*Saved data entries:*
**********
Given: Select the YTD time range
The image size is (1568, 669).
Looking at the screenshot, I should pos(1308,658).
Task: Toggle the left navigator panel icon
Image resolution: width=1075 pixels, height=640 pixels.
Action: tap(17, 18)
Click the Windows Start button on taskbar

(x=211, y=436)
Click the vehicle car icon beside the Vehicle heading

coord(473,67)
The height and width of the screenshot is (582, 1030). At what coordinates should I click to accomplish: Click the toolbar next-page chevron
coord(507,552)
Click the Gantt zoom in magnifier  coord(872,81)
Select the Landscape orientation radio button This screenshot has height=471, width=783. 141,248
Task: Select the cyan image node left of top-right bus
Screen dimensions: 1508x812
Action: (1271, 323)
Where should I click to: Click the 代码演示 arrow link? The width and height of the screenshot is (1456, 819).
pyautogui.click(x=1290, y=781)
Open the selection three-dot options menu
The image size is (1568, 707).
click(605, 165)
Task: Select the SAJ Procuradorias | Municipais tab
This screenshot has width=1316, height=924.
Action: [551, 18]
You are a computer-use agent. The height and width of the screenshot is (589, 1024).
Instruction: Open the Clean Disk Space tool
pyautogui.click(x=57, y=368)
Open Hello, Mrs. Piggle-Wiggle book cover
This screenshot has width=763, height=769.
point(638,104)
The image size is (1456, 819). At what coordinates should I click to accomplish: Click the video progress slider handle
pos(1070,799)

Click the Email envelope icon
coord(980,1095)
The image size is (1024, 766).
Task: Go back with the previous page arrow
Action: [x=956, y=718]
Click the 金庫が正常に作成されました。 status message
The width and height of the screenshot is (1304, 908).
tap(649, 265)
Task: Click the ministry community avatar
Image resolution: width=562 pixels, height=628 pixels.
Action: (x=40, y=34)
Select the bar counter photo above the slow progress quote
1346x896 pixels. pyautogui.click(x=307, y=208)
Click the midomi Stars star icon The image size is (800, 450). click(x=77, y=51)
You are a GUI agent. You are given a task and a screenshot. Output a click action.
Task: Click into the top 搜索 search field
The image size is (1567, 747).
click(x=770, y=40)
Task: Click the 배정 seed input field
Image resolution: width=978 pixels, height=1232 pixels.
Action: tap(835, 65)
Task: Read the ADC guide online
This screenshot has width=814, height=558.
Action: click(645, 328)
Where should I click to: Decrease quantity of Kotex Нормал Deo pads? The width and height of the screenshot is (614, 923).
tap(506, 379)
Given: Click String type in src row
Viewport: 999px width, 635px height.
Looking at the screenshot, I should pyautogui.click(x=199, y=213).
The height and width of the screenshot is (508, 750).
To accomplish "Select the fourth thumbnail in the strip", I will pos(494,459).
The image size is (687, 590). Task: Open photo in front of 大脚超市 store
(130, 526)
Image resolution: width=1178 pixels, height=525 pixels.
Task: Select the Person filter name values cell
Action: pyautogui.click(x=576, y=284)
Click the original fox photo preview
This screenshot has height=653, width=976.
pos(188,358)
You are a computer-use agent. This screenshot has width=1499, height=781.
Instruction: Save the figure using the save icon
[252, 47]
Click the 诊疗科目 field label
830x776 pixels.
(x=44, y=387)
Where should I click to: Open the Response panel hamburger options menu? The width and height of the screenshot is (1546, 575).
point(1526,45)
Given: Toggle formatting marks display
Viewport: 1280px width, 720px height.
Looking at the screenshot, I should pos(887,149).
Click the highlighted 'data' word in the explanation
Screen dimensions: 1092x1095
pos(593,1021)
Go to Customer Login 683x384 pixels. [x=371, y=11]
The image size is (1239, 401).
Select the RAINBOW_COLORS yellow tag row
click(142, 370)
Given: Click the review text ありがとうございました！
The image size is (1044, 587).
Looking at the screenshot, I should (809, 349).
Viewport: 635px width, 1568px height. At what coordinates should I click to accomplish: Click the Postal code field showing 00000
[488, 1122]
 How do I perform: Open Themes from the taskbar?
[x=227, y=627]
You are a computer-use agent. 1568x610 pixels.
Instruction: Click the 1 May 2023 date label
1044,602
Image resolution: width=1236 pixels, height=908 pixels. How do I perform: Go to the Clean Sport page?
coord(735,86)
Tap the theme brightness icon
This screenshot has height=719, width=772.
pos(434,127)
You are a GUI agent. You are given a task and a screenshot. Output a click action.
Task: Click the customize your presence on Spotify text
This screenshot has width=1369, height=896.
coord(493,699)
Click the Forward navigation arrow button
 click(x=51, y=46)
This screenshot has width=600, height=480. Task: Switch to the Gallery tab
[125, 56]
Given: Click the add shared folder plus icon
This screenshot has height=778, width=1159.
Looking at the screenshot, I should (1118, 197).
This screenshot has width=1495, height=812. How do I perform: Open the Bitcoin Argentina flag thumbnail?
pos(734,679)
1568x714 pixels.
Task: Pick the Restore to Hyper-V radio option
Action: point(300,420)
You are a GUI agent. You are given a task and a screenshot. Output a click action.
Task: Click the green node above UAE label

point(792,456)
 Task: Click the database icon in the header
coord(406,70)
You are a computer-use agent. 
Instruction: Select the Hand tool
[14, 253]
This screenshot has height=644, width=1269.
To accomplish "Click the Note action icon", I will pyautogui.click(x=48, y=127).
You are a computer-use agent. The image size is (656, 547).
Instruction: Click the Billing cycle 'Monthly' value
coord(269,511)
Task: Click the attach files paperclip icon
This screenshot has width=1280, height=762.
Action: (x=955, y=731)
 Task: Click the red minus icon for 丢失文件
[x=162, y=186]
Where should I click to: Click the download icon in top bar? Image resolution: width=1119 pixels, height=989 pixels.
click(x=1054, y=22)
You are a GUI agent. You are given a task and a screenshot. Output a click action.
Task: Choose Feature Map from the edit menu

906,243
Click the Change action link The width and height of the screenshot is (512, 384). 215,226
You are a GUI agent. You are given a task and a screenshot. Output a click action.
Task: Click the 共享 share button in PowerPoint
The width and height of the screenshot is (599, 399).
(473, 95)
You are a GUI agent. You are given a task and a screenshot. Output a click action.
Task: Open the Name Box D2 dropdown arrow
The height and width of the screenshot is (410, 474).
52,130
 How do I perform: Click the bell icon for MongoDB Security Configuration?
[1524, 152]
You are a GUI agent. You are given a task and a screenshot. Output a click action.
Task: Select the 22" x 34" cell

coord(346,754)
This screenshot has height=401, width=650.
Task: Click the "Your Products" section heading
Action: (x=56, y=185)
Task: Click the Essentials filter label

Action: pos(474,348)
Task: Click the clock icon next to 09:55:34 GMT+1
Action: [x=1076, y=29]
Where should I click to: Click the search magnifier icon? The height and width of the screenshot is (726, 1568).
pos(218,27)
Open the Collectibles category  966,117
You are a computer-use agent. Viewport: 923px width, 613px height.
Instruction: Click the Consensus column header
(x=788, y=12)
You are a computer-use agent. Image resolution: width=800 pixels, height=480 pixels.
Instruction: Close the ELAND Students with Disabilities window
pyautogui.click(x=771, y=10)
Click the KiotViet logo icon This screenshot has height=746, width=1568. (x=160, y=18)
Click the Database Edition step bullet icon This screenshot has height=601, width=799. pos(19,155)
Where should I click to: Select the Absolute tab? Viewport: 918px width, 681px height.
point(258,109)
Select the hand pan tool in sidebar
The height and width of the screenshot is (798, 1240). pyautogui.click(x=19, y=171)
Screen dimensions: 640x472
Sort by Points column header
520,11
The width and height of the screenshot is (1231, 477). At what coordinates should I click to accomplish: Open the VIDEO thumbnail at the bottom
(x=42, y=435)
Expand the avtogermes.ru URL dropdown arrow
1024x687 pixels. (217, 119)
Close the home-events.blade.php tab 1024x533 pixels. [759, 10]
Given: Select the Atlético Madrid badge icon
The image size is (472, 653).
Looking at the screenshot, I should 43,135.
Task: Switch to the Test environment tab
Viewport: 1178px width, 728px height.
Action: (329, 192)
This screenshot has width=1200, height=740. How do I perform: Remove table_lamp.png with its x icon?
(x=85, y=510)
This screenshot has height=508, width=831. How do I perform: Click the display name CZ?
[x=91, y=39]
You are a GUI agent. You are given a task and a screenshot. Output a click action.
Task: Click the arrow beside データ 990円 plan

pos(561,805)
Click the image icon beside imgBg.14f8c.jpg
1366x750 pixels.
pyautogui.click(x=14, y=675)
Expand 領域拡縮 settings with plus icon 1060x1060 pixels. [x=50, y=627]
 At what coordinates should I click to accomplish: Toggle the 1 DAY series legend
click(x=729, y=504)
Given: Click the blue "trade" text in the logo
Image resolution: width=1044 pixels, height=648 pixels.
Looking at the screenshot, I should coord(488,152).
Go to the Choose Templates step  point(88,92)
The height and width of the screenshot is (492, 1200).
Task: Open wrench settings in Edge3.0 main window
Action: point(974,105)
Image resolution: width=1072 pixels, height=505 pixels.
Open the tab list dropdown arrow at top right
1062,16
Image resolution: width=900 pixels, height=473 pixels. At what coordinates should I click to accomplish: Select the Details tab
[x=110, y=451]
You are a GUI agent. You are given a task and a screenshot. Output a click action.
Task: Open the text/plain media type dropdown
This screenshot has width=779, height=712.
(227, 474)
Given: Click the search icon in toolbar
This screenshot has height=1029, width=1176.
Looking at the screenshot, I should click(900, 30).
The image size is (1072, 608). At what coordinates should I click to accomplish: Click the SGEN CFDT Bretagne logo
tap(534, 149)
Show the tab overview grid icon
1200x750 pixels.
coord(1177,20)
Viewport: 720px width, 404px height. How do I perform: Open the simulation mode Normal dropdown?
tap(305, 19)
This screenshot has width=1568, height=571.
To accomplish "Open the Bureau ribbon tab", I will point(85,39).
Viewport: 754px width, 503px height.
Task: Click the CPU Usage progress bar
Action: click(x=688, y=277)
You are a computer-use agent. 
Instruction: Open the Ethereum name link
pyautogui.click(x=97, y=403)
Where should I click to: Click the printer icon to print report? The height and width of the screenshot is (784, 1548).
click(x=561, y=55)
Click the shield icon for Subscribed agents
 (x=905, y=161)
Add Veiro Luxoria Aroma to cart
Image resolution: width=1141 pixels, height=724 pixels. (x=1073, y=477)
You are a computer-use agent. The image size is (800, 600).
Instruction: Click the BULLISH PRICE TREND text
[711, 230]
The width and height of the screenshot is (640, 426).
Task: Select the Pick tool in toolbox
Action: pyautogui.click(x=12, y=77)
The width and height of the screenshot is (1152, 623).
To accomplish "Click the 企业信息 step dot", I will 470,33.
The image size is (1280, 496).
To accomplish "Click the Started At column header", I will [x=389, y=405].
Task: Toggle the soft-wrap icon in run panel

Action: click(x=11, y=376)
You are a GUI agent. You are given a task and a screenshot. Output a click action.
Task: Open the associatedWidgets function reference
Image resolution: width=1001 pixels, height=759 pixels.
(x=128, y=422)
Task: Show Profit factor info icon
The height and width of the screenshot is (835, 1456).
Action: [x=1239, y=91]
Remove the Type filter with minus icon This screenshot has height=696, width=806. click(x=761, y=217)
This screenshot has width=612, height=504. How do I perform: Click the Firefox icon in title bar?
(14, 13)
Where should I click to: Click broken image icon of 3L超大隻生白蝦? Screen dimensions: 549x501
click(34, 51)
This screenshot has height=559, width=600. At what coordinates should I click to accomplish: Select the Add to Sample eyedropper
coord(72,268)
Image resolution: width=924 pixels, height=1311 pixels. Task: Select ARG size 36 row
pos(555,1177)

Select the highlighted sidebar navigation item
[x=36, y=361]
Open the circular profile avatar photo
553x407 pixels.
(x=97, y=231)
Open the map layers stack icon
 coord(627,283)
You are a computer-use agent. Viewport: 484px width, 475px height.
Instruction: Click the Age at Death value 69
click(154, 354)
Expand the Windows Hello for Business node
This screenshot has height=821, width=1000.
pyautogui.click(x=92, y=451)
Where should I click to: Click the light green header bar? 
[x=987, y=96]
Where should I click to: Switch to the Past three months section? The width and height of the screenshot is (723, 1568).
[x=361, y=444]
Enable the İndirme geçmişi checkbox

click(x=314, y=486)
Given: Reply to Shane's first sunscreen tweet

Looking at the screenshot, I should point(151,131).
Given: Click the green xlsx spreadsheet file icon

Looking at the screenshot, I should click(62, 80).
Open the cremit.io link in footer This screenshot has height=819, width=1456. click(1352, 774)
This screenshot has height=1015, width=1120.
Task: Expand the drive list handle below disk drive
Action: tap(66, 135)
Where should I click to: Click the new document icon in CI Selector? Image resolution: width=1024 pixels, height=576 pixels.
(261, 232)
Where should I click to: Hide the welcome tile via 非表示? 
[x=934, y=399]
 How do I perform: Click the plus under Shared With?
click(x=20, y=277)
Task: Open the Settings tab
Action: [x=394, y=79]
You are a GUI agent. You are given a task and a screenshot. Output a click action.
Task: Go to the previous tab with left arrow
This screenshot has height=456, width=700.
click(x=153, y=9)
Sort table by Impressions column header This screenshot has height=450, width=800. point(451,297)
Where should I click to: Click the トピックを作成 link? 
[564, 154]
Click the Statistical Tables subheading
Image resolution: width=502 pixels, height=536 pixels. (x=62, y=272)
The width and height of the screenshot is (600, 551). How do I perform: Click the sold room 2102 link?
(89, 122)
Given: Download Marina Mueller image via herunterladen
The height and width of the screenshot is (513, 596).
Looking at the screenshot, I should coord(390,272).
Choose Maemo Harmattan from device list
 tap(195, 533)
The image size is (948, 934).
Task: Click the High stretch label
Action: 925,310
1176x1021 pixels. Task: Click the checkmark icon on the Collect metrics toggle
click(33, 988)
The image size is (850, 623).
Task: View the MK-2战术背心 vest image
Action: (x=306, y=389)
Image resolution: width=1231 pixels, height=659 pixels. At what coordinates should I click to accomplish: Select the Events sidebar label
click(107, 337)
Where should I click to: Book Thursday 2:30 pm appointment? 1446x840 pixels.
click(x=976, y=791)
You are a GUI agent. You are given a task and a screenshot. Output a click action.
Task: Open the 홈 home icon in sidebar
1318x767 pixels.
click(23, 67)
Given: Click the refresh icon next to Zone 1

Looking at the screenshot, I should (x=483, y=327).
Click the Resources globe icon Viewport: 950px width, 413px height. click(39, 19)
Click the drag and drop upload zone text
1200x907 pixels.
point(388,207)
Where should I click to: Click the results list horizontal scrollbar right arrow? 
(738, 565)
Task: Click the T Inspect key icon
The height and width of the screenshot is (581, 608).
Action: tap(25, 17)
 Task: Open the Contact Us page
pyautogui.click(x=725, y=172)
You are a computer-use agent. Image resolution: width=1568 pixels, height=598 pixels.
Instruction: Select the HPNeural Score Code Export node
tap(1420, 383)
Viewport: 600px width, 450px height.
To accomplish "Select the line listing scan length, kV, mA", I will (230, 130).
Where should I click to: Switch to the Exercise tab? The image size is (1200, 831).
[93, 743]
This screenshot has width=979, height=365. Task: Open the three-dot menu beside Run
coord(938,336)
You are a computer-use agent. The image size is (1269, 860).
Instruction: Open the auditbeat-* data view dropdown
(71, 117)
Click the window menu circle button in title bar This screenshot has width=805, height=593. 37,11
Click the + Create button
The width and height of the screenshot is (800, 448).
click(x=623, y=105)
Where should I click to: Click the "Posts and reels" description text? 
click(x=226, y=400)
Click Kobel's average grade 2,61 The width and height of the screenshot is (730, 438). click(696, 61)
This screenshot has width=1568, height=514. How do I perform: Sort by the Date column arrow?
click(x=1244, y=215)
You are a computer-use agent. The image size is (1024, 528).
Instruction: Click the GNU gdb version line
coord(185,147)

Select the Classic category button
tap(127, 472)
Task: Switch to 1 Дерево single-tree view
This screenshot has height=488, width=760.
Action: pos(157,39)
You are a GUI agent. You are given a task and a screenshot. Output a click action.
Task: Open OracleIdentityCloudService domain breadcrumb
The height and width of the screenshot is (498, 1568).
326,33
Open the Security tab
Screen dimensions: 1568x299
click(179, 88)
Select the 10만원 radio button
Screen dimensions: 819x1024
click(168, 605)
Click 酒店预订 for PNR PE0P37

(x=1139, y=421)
**********
*TASK DIRECTIONS:* Every line above that includes the word "left" must appear in the answer.

*PROBLEM SOLUTION:*
Task: Toggle the left navigator panel icon
Task: Select the cyan image node left of top-right bus
Task: Go to the previous tab with left arrow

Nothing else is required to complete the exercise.